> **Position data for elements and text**
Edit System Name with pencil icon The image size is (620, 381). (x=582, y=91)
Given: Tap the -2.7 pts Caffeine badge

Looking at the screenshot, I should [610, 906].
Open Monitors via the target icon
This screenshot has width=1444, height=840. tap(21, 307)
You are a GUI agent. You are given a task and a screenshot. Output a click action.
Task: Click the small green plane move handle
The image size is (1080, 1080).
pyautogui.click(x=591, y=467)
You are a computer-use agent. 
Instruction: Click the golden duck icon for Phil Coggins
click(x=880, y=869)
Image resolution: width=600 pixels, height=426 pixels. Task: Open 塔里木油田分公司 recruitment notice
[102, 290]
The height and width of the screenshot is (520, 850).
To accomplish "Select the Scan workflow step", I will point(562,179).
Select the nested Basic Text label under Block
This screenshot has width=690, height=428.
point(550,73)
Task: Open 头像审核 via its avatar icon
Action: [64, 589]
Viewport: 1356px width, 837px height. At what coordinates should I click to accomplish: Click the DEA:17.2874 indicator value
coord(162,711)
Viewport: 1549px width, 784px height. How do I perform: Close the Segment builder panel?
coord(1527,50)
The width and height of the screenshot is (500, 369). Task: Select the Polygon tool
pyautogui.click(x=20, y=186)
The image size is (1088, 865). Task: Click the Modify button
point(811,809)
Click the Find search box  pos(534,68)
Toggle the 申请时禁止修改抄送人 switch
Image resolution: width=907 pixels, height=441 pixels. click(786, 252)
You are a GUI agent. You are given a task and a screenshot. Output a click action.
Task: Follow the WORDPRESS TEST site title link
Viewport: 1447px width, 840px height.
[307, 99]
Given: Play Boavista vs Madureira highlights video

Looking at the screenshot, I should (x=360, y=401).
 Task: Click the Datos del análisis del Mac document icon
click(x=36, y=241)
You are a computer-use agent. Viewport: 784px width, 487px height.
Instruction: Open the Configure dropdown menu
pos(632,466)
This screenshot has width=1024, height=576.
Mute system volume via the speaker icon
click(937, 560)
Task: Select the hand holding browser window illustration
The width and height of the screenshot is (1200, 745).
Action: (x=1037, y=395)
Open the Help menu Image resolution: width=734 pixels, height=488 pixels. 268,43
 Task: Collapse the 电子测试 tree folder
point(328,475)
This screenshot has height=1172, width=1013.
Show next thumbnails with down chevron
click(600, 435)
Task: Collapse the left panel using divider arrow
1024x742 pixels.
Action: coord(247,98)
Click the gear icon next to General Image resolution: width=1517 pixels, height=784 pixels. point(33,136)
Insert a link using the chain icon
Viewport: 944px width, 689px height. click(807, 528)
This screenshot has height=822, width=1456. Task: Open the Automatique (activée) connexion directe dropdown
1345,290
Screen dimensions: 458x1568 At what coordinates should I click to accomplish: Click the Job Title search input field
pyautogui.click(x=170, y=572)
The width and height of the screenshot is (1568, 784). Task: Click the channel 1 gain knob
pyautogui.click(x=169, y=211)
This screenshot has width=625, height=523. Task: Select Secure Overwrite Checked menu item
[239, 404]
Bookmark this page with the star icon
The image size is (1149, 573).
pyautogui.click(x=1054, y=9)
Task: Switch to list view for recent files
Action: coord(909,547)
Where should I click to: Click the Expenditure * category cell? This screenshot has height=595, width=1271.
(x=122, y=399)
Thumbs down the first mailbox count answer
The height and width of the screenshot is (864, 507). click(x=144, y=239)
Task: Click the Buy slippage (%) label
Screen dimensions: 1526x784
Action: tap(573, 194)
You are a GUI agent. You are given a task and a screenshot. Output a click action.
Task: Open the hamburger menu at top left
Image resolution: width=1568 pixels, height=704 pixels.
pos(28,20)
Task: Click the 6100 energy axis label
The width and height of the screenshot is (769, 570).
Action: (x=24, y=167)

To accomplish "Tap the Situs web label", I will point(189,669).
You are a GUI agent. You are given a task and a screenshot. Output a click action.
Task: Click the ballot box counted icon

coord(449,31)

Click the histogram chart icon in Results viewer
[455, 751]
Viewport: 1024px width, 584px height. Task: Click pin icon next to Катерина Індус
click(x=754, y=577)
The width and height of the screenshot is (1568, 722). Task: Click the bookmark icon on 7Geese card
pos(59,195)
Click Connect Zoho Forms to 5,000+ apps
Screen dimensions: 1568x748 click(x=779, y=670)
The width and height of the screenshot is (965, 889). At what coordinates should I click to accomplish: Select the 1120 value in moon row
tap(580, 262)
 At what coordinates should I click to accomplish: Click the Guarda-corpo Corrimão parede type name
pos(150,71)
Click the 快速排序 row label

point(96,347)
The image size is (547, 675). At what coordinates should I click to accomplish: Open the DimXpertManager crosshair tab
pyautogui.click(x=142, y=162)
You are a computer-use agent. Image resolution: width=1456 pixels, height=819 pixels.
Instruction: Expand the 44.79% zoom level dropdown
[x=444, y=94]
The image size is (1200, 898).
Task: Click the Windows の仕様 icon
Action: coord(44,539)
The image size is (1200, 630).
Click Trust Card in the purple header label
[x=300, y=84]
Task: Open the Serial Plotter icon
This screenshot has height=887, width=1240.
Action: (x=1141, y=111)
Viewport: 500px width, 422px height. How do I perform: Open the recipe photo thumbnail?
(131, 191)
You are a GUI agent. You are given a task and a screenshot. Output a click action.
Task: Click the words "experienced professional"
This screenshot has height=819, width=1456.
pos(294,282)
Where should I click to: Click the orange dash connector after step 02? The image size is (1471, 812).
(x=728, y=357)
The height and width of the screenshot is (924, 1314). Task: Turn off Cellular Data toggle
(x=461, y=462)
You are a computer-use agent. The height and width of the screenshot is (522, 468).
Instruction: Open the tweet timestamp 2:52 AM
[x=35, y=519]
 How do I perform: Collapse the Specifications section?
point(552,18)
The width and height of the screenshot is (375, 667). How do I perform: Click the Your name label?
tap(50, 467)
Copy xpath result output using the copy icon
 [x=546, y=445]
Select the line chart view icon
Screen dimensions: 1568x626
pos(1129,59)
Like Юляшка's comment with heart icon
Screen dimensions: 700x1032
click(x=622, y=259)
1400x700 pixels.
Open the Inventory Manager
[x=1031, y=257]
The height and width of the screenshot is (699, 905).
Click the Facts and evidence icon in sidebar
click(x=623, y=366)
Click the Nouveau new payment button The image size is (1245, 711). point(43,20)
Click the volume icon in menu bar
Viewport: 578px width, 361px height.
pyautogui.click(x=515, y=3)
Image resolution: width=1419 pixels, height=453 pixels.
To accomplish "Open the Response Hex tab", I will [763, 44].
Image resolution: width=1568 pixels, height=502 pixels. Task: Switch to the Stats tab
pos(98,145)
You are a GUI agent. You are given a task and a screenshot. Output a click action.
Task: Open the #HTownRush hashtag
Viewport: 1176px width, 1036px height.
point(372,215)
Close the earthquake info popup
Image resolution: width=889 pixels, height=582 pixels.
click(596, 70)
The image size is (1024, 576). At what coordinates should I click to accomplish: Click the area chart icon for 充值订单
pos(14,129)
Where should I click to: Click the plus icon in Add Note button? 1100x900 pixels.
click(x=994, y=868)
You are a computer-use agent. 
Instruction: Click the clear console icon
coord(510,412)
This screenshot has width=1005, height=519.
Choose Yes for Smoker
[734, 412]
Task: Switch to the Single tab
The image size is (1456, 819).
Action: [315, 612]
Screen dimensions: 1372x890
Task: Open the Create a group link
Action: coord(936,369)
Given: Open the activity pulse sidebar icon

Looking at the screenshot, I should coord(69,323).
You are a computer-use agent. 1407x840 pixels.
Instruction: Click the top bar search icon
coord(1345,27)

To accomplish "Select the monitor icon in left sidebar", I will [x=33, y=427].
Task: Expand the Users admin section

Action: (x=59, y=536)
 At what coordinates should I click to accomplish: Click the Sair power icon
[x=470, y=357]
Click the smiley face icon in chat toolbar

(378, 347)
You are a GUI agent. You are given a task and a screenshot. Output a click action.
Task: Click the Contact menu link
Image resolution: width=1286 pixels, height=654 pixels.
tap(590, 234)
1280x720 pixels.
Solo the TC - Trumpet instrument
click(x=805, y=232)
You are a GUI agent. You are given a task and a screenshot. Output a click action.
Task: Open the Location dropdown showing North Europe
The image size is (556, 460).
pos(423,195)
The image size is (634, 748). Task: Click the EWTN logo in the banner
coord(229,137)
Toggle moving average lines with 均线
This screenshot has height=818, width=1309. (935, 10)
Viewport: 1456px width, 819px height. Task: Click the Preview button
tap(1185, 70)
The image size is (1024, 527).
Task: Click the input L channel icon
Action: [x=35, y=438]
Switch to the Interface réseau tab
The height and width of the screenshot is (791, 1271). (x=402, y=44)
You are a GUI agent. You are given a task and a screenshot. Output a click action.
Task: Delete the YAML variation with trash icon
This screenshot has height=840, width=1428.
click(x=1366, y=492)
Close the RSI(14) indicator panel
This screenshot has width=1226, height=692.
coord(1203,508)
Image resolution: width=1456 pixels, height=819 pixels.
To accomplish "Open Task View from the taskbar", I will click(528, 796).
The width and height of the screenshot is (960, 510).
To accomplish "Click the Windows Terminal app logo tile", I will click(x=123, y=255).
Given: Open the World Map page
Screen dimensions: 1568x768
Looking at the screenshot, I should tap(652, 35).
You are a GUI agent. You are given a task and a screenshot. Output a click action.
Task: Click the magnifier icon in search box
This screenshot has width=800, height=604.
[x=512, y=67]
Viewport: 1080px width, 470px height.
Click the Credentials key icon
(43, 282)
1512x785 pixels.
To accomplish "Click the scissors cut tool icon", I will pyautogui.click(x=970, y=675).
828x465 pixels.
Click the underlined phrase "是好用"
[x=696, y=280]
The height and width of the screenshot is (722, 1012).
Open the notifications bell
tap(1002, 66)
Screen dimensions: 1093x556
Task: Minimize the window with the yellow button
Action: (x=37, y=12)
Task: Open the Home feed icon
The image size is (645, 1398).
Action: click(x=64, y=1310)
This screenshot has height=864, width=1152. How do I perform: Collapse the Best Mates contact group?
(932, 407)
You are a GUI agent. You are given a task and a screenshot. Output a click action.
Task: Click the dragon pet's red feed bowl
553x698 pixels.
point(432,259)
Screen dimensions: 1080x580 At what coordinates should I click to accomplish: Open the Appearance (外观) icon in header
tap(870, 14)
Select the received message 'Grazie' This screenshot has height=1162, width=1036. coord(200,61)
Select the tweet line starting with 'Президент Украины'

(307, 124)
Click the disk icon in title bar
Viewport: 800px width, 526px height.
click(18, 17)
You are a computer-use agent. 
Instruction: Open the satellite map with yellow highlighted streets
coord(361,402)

> **OBJECTIVE**
Could you retype, character for character, every line from the one containing "This screenshot has width=1005, height=519." down to the one containing "Action: (x=59, y=536)", including both of those lines?

> **RESULT OF THE EXERCISE**
This screenshot has width=1005, height=519.
Choose Yes for Smoker
[734, 412]
Task: Switch to the Single tab
The image size is (1456, 819).
Action: [315, 612]
Screen dimensions: 1372x890
Task: Open the Create a group link
Action: coord(936,369)
Given: Open the activity pulse sidebar icon

Looking at the screenshot, I should coord(69,323).
You are a computer-use agent. 1407x840 pixels.
Instruction: Click the top bar search icon
coord(1345,27)

To accomplish "Select the monitor icon in left sidebar", I will [x=33, y=427].
Task: Expand the Users admin section

Action: (x=59, y=536)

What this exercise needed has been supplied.